Task instructions
Please repeat, from the entries that follow, the lines from the one containing "Instruction: Open the Get" through the one containing "Open the drawing" exactly, adding nothing.

Data shown
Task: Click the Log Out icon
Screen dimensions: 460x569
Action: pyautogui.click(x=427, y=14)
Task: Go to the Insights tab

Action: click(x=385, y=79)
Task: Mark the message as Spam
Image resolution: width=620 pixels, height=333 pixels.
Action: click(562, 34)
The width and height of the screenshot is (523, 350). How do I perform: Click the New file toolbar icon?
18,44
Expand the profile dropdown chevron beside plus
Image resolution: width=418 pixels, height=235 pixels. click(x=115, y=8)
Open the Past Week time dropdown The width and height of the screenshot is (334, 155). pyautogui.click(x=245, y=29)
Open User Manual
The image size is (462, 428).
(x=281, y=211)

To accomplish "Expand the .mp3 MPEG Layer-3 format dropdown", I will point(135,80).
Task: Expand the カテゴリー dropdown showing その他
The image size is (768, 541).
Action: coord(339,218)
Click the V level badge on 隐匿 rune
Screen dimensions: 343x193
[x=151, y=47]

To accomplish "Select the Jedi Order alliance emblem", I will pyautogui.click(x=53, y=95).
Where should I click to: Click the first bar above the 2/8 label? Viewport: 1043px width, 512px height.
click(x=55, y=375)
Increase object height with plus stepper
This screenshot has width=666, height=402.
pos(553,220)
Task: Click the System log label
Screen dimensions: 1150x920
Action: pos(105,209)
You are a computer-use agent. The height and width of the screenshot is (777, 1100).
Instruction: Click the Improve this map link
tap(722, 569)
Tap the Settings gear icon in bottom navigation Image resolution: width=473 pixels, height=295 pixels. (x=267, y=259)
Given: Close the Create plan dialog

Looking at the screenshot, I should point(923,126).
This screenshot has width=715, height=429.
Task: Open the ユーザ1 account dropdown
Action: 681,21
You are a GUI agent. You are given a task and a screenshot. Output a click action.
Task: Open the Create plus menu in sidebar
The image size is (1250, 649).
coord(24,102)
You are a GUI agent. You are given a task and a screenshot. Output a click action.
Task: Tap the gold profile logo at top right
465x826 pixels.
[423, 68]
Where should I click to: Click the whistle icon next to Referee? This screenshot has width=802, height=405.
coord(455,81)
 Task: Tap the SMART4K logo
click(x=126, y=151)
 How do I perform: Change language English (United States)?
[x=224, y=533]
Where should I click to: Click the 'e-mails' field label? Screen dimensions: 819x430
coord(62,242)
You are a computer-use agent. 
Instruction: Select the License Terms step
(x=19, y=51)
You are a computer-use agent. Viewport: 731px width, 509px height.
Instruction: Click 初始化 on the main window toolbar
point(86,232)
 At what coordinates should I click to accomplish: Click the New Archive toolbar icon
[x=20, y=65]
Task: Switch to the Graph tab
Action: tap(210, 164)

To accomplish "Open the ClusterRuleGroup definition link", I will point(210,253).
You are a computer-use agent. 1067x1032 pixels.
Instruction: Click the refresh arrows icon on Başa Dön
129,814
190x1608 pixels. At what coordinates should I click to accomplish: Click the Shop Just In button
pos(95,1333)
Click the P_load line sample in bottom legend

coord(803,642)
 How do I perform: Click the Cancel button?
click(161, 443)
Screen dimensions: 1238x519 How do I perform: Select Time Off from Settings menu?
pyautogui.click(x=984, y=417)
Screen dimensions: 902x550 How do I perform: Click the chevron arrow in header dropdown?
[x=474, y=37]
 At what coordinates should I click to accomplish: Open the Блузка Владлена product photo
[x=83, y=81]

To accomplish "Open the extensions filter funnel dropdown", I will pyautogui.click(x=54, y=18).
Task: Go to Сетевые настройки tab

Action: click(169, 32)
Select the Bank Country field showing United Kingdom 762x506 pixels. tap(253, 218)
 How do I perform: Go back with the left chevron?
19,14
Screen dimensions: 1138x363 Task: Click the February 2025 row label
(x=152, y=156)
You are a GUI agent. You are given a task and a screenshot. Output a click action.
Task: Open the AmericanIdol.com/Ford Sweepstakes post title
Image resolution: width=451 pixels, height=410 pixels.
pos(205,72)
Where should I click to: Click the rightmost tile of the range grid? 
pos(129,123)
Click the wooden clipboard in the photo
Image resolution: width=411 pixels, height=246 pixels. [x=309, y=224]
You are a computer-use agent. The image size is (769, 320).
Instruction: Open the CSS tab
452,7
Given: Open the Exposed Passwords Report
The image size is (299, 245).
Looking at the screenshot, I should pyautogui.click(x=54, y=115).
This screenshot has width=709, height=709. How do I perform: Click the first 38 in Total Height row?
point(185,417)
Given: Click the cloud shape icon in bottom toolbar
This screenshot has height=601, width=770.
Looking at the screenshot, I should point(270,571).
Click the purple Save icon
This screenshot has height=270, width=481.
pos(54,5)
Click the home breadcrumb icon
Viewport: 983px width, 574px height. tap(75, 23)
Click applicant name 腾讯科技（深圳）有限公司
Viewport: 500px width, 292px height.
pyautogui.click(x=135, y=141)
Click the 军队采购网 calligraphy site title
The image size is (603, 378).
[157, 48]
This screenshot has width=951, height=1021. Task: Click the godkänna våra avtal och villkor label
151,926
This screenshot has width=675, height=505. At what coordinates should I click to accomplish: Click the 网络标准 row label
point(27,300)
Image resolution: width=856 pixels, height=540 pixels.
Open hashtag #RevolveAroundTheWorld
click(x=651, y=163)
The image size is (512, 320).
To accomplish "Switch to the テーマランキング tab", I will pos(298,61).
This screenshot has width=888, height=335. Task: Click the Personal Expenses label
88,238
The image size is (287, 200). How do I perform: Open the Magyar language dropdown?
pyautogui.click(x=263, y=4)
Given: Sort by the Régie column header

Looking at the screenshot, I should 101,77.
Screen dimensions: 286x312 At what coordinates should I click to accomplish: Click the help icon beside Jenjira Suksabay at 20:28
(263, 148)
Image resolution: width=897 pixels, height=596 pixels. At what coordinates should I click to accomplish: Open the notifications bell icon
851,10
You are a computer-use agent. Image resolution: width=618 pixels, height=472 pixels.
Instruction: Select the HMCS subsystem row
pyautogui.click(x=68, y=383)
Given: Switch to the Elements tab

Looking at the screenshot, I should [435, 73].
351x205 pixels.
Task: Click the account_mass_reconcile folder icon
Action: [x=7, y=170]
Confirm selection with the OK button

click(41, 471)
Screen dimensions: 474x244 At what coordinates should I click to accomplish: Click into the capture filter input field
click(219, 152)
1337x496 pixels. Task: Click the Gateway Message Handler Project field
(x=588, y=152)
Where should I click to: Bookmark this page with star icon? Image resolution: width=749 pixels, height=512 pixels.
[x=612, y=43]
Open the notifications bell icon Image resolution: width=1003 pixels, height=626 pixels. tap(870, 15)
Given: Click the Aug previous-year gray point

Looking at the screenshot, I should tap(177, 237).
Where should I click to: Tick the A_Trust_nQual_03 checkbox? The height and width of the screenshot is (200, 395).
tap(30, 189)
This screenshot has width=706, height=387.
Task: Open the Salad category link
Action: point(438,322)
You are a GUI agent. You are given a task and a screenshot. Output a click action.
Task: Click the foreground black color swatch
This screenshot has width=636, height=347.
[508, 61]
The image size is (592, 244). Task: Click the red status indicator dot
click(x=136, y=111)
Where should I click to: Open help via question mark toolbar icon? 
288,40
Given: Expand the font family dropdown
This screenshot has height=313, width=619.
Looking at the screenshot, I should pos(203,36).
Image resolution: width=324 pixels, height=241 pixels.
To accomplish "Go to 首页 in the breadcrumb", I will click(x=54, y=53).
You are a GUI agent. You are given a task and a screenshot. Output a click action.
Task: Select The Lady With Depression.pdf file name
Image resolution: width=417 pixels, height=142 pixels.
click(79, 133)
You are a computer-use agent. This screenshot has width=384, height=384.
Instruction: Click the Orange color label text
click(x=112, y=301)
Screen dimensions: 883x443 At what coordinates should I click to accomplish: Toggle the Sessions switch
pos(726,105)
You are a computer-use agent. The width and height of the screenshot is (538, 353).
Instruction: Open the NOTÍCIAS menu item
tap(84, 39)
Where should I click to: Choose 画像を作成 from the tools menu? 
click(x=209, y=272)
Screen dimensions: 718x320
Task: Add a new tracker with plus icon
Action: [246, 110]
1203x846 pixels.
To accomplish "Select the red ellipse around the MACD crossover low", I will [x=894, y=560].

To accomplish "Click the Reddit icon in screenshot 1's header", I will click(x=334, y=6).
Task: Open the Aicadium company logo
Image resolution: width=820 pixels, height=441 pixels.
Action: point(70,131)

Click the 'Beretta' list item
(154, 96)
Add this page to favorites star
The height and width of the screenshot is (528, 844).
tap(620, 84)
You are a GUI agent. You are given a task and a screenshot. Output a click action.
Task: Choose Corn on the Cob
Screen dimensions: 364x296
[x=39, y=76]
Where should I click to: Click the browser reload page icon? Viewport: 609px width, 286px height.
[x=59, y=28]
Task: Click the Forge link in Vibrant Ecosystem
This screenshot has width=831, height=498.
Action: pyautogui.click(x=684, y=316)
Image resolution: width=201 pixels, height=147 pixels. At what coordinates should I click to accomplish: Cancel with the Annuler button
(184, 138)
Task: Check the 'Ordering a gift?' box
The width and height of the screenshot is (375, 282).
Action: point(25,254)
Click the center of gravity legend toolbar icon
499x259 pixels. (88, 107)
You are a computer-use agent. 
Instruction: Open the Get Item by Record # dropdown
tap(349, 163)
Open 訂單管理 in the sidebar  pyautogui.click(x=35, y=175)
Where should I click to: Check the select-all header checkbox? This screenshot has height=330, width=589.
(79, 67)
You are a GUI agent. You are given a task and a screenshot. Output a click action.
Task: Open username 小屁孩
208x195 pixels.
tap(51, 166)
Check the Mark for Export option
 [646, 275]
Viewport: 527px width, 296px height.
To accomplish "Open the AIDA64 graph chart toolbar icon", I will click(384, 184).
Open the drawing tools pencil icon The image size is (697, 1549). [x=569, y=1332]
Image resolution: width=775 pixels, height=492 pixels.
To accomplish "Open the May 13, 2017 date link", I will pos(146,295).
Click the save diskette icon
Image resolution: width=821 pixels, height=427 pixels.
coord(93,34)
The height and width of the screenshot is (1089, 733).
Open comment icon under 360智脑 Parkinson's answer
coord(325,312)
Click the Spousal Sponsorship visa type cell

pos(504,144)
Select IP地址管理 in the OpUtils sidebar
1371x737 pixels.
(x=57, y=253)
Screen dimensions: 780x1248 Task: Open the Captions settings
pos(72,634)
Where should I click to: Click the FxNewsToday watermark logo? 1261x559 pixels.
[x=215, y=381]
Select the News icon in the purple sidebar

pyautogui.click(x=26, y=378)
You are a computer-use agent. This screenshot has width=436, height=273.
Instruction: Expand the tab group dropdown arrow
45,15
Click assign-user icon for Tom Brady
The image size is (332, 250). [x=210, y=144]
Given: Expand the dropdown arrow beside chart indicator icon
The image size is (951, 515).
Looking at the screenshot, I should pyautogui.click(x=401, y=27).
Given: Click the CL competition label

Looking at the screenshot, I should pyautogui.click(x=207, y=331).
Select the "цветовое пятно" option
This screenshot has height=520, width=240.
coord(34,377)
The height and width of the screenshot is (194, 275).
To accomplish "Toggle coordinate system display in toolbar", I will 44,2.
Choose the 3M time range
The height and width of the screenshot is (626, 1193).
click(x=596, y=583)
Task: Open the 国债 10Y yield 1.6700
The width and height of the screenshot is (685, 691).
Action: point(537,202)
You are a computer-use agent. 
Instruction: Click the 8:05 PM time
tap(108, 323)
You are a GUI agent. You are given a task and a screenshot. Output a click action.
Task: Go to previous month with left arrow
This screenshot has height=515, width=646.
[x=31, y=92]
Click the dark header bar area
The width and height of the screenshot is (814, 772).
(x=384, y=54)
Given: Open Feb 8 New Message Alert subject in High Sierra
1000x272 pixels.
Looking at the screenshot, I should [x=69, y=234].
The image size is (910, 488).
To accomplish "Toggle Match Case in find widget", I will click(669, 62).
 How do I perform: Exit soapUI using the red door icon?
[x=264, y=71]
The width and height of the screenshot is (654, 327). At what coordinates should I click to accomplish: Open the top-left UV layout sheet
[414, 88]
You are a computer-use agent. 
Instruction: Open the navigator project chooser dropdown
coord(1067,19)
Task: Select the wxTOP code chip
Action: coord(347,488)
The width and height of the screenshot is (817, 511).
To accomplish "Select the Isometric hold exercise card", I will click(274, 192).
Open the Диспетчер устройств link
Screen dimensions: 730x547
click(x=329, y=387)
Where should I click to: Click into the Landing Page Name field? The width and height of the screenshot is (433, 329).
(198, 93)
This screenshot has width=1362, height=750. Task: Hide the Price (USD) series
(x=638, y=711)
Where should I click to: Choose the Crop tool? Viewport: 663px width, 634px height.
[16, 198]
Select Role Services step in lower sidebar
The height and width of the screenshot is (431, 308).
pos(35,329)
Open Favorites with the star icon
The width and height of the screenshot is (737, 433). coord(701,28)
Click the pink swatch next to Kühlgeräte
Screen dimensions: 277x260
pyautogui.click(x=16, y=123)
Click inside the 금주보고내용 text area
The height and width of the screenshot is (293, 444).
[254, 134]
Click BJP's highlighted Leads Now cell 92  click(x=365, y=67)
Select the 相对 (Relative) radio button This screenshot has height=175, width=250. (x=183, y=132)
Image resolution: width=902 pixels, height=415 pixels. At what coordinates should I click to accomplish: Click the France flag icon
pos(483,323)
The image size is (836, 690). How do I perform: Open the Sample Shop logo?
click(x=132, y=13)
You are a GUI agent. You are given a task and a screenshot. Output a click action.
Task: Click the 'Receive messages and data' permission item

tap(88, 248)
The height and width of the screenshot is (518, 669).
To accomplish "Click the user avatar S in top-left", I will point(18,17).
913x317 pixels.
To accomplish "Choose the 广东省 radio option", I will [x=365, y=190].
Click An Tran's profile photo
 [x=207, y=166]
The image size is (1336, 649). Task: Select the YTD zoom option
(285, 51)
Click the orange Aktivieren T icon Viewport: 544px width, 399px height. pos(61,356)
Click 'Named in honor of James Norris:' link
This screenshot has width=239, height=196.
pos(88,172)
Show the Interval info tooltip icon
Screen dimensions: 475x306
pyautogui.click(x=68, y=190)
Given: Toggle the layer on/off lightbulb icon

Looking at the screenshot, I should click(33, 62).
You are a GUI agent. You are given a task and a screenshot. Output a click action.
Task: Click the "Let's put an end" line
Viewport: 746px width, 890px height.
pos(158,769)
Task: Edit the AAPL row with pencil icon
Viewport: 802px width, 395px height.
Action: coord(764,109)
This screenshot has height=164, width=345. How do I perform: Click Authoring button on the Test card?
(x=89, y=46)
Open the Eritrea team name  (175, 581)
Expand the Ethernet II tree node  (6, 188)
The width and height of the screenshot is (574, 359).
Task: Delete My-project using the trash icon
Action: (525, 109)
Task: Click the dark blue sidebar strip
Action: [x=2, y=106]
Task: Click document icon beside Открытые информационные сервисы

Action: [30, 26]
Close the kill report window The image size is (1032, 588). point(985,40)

Response to this task
Instruction: Open the Get Item by Record # dropdown
tap(349, 163)
Open 訂單管理 in the sidebar  pyautogui.click(x=35, y=175)
Where should I click to: Check the select-all header checkbox? This screenshot has height=330, width=589.
(79, 67)
You are a GUI agent. You are given a task and a screenshot. Output a click action.
Task: Open username 小屁孩
208x195 pixels.
tap(51, 166)
Check the Mark for Export option
 [646, 275]
Viewport: 527px width, 296px height.
To accomplish "Open the AIDA64 graph chart toolbar icon", I will click(384, 184).
Open the drawing tools pencil icon The image size is (697, 1549). [x=569, y=1332]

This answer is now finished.